• **Given entries**
=====

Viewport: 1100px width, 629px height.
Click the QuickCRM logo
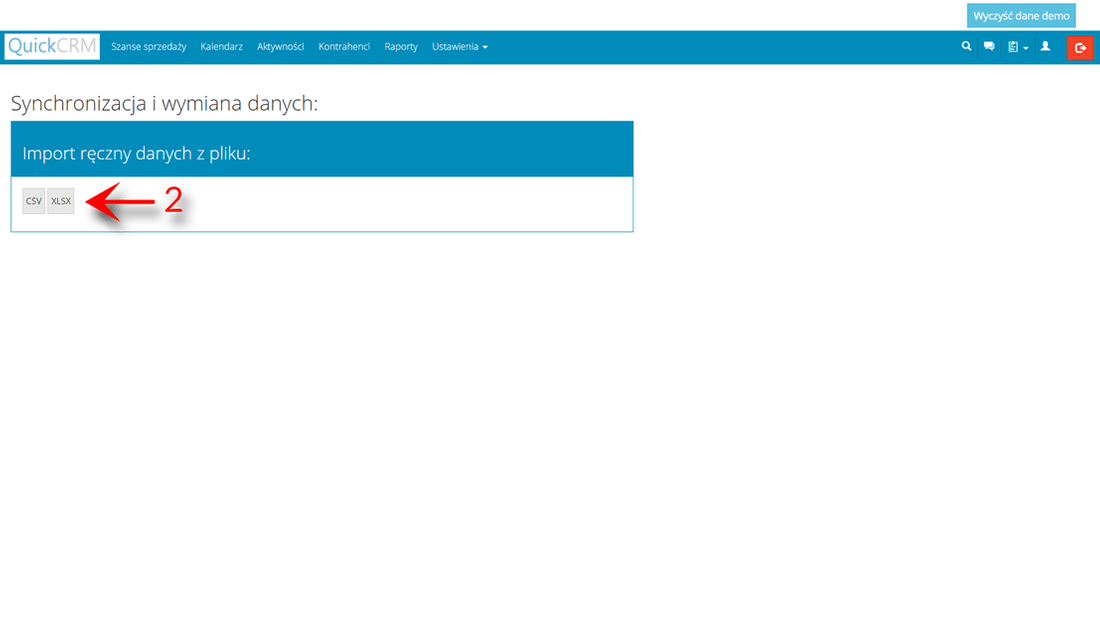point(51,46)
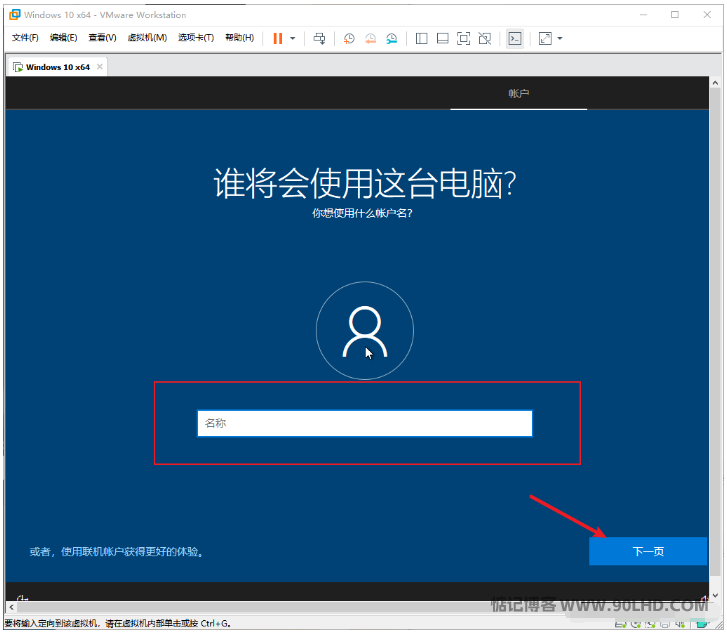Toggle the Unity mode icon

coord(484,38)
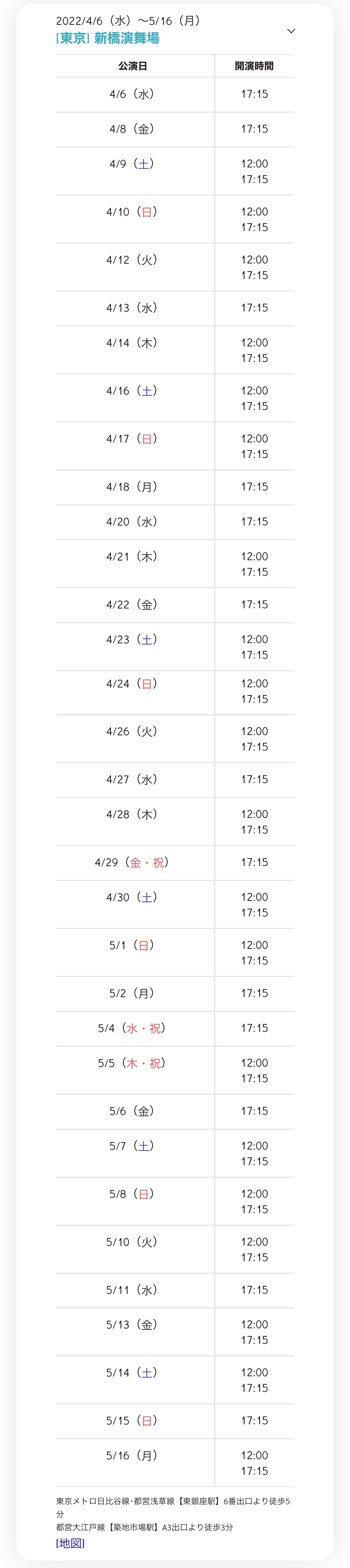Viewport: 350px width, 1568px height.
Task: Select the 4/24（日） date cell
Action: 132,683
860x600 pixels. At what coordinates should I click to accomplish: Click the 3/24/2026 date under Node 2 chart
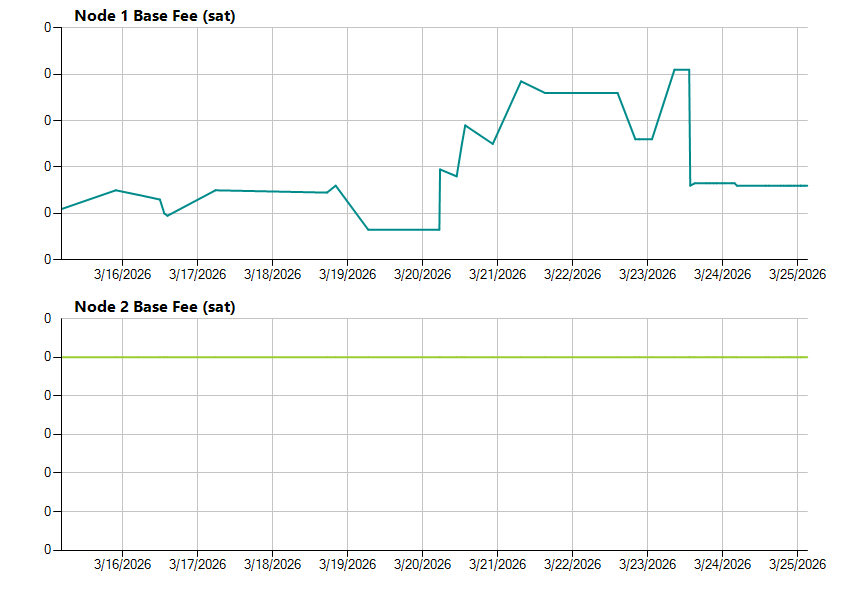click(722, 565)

=====

When you copy the records above, keep every word exact but leave out the pictures.

Viewport: 1100px width, 629px height.
Click the QuickCRM logo
point(51,46)
Toggle the Unity mode icon

coord(484,38)
Viewport: 350px width, 1568px height.
Task: Select the 4/24（日） date cell
Action: 132,683
860x600 pixels. At what coordinates should I click to accomplish: Click the 3/24/2026 date under Node 2 chart
click(722, 565)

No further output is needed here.